On Sun, Mar 3, 2019 at 7:39 AM Peter Dimov via Boost
<boost_at_[hidden]> wrote:
>
> Gottlob Frege wrote:
> > For variant<int, short>, can I assign a T that has an operator int()?
> > Is assignment templatized?
> >
> > What happens with
> >
> > struct Bad
> > {
> > operator int() { throw false; }
> > };
> >
> > variant<int, short> v = (short)10;
> > v = Bad();
>
> For the following:
>
> #include "boost/variant2/variant.hpp"
> #include <iostream>
>
> struct Bad
> {
> operator int() { throw false; }
> };
>
> using namespace boost::variant2;
>
> int main()
> {
> variant<int, short> v = (short)10;
>
> try
> {
> v = Bad();
> }
> catch(...)
> {
> std::cout << "Exception\n";
> }
>
> visit([](auto const& x){ std::cout << "(" << typeid(x).name() << ")" <<
> x << std::endl; }, v );
> }
>
> the output is
>
> Exception
> (short)10
>
> There are a number of subtleties here that I haven't quite captured in the
> documentation; I'll see how I can document the behavior properly.

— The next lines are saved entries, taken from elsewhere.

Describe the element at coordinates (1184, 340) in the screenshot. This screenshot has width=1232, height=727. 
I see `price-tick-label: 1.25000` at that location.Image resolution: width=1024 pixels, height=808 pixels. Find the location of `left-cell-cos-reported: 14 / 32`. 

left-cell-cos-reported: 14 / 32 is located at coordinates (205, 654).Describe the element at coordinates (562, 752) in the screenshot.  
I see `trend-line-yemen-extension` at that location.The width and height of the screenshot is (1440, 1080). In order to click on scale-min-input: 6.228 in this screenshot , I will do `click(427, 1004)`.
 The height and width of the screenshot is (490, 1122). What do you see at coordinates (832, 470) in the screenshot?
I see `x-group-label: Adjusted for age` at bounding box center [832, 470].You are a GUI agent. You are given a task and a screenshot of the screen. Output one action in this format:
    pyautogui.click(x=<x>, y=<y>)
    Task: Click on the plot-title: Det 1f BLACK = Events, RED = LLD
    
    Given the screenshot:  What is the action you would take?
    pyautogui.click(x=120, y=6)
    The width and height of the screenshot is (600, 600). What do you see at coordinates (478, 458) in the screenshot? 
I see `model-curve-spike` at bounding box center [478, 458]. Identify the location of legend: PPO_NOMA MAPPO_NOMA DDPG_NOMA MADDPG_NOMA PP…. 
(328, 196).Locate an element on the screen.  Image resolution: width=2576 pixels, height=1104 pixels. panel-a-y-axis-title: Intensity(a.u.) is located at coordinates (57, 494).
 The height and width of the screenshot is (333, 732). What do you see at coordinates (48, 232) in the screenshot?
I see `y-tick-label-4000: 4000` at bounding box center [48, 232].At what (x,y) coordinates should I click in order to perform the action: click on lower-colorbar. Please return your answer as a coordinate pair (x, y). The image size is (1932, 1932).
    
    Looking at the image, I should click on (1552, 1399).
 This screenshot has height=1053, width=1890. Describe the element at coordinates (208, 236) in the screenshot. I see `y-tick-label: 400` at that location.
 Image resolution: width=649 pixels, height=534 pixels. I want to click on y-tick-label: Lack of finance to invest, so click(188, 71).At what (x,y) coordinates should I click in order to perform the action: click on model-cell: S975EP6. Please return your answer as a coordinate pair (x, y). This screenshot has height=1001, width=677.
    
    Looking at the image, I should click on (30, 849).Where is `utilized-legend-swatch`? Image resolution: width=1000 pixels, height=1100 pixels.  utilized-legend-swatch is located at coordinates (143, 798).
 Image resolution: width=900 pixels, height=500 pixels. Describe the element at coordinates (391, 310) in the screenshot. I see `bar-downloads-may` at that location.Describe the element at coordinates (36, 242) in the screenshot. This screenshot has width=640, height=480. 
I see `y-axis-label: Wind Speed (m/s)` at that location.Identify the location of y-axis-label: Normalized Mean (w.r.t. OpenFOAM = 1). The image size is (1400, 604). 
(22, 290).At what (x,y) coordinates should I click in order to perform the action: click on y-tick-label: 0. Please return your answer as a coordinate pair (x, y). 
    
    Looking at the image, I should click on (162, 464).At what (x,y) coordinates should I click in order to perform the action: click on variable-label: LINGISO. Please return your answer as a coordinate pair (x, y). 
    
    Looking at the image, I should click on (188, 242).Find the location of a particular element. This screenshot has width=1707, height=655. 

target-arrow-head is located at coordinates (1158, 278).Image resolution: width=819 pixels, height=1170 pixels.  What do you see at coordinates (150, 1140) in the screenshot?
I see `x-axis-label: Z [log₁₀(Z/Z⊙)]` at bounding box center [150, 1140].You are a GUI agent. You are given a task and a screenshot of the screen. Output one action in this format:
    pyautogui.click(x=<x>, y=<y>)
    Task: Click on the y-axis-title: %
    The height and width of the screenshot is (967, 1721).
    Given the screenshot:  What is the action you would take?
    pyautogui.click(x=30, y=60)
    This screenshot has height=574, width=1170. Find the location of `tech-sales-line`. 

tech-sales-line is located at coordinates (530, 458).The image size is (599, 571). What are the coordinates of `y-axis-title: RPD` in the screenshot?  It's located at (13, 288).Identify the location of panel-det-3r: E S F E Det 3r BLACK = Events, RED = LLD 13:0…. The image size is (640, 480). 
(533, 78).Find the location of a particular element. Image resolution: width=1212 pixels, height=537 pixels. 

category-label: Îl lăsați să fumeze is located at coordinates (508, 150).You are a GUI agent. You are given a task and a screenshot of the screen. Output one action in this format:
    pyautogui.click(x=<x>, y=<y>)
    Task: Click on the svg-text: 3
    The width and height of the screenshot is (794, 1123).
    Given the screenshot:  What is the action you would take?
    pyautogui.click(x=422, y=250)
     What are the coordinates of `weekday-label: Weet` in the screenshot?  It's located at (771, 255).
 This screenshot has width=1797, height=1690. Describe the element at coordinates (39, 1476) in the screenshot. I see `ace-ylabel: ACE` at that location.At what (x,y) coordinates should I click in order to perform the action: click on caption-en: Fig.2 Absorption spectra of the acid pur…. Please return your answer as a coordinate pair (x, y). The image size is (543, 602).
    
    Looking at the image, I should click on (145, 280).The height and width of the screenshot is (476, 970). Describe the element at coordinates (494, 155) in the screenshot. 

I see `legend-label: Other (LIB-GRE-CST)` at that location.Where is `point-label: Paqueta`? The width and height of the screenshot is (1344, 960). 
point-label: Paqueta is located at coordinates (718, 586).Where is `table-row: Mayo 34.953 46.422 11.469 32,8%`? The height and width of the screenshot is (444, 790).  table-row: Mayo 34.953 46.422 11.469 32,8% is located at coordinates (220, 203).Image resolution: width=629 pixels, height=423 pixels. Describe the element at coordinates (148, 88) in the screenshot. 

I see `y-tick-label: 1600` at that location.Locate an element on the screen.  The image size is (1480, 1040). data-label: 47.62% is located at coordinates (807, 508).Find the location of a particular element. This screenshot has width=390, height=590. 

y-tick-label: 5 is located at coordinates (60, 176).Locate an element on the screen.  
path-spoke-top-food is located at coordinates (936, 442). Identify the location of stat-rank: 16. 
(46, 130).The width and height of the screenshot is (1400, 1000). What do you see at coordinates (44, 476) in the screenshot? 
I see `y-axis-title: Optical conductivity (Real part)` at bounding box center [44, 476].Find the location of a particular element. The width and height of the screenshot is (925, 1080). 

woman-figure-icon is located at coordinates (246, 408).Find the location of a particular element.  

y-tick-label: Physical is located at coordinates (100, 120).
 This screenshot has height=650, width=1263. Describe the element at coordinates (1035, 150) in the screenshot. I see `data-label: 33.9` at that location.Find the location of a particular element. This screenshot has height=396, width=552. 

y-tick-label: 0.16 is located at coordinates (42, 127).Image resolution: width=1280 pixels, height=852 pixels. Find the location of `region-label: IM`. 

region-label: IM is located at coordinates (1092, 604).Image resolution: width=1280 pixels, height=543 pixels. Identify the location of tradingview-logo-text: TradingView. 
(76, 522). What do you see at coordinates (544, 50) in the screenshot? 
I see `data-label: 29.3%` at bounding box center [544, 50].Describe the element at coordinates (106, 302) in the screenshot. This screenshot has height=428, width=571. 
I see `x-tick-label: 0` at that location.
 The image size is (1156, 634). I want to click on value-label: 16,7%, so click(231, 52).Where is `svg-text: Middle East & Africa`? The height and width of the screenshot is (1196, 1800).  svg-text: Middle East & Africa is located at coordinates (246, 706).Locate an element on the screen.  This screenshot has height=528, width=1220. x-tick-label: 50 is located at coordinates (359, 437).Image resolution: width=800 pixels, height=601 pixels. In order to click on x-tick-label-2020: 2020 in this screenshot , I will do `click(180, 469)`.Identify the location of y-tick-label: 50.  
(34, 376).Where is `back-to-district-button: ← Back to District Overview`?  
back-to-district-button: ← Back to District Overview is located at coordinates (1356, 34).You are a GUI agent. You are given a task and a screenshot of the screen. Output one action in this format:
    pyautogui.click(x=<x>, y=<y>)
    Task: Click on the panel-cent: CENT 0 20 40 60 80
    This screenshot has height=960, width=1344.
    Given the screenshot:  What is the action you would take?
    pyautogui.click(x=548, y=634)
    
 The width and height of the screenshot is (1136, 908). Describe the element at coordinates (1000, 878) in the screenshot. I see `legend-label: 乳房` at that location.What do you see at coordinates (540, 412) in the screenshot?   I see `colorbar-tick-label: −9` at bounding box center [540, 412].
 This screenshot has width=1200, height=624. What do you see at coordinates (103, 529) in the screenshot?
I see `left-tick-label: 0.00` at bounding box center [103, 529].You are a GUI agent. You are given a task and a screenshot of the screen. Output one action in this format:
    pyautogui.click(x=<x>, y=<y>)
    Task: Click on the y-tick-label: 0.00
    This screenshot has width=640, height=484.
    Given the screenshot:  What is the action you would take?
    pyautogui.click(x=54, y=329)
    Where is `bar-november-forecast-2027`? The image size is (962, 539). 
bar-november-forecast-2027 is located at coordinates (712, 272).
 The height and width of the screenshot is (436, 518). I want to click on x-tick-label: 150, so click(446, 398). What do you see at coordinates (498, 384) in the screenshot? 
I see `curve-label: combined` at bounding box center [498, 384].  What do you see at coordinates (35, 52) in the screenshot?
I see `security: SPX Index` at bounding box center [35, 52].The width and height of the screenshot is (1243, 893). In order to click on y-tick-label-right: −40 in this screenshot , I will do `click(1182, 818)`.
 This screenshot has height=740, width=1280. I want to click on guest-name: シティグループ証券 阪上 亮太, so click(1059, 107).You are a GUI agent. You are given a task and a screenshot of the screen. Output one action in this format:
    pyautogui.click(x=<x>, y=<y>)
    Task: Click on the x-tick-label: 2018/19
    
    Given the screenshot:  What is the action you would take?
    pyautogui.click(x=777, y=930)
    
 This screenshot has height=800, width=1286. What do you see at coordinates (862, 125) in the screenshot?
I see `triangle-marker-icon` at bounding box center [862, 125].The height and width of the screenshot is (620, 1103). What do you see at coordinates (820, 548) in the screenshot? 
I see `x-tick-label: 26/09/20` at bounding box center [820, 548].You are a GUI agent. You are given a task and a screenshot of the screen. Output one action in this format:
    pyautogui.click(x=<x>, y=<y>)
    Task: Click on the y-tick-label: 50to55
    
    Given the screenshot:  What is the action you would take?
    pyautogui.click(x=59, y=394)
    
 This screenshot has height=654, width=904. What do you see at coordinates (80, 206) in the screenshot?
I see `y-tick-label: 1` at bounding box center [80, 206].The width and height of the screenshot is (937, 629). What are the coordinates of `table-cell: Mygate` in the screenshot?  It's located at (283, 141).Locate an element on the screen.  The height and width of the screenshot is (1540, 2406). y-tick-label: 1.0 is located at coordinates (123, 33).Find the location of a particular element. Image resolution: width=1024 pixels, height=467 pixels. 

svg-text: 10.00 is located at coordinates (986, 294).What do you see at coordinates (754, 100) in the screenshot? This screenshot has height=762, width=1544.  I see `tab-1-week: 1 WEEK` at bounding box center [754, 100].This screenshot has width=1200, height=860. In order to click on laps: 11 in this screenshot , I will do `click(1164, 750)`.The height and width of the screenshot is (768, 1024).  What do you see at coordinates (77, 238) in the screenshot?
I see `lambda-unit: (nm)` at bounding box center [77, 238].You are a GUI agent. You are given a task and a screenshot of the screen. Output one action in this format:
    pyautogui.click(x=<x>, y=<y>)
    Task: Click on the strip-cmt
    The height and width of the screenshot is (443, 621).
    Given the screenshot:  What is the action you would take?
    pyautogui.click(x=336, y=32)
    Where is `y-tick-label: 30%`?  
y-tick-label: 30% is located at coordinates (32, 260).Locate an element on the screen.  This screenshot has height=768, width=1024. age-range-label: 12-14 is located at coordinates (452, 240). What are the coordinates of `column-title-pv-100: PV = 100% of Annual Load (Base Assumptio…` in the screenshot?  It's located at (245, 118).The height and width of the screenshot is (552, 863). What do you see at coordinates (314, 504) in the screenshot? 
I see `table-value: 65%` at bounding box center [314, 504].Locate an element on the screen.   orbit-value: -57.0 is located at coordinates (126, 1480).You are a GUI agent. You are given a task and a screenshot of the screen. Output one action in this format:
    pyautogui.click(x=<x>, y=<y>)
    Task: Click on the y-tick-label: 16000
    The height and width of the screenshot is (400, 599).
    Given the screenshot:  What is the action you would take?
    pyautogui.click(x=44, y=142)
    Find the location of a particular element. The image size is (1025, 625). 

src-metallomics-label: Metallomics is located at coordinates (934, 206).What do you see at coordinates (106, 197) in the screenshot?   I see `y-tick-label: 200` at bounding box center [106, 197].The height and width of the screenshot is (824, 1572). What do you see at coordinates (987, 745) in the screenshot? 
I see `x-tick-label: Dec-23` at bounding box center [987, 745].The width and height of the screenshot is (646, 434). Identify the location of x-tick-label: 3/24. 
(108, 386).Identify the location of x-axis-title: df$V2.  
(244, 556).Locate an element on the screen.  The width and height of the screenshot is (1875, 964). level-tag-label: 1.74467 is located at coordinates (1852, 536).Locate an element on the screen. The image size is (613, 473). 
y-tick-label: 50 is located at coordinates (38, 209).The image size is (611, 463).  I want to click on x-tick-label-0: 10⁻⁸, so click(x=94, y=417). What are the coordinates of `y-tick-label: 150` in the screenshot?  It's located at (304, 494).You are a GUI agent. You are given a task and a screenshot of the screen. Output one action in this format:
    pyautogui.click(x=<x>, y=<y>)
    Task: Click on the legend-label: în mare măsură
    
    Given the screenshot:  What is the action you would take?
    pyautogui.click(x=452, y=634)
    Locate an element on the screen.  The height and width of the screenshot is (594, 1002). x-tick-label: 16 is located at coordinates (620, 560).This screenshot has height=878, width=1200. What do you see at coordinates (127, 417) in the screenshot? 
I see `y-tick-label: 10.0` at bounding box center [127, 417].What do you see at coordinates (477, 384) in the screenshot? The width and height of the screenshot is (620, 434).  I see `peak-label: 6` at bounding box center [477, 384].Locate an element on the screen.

The
> assignment itself is
>
> "template<class U> constexpr variant& operator=( U&& u )
> noexcept( /*see below*/ );
>
> Let Tj be a type that is determined as follows: build an imaginary function
> FUN(Ti) for each alternative type Ti. The overload FUN(Tj) selected by
> overload resolution for the expression FUN(std::forward<U>(u)) defines the
> alternative Tj which is the type of the contained value after construction.
>
> Effects:
> If index() == j, assigns std::forward<U>(u) to the value contained in *this.
>
> Otherwise, equivalent to emplace<j>(std::forward<U>(u))."
>
> and that's correct. So in this case index() is not j and it does
> emplace<1>( Bad() ).
>
> The behavior of emplace varies depending on a number of things:
>
> - whether all types are trivially destructible
> - whether the variant is single- or double-buffered
> - whether the type we're constructing is nothrow constructible from the
> arguments
> - whether all contained types are trivially move constructible and move
> assignable
> - and finally, whether, in the single buffered case, we have a monostate
> type
>
> In this specific case, it's trivially destructible, single buffered, int not
> nothrow constructible from Bar, all types trivially move constructible and
> move assignable; so we end up constructing a temporary variant, then
> memcpy-ing it over *this.
>
>

And do you sometimes do the opposite order - memcpy *this to a
temporary, emplace into this, memcpy back from the temporary if
emplace failed?

ie when the current value is trivial, but the new one isn't?

I'd like std::variant to do a few more of these heroics.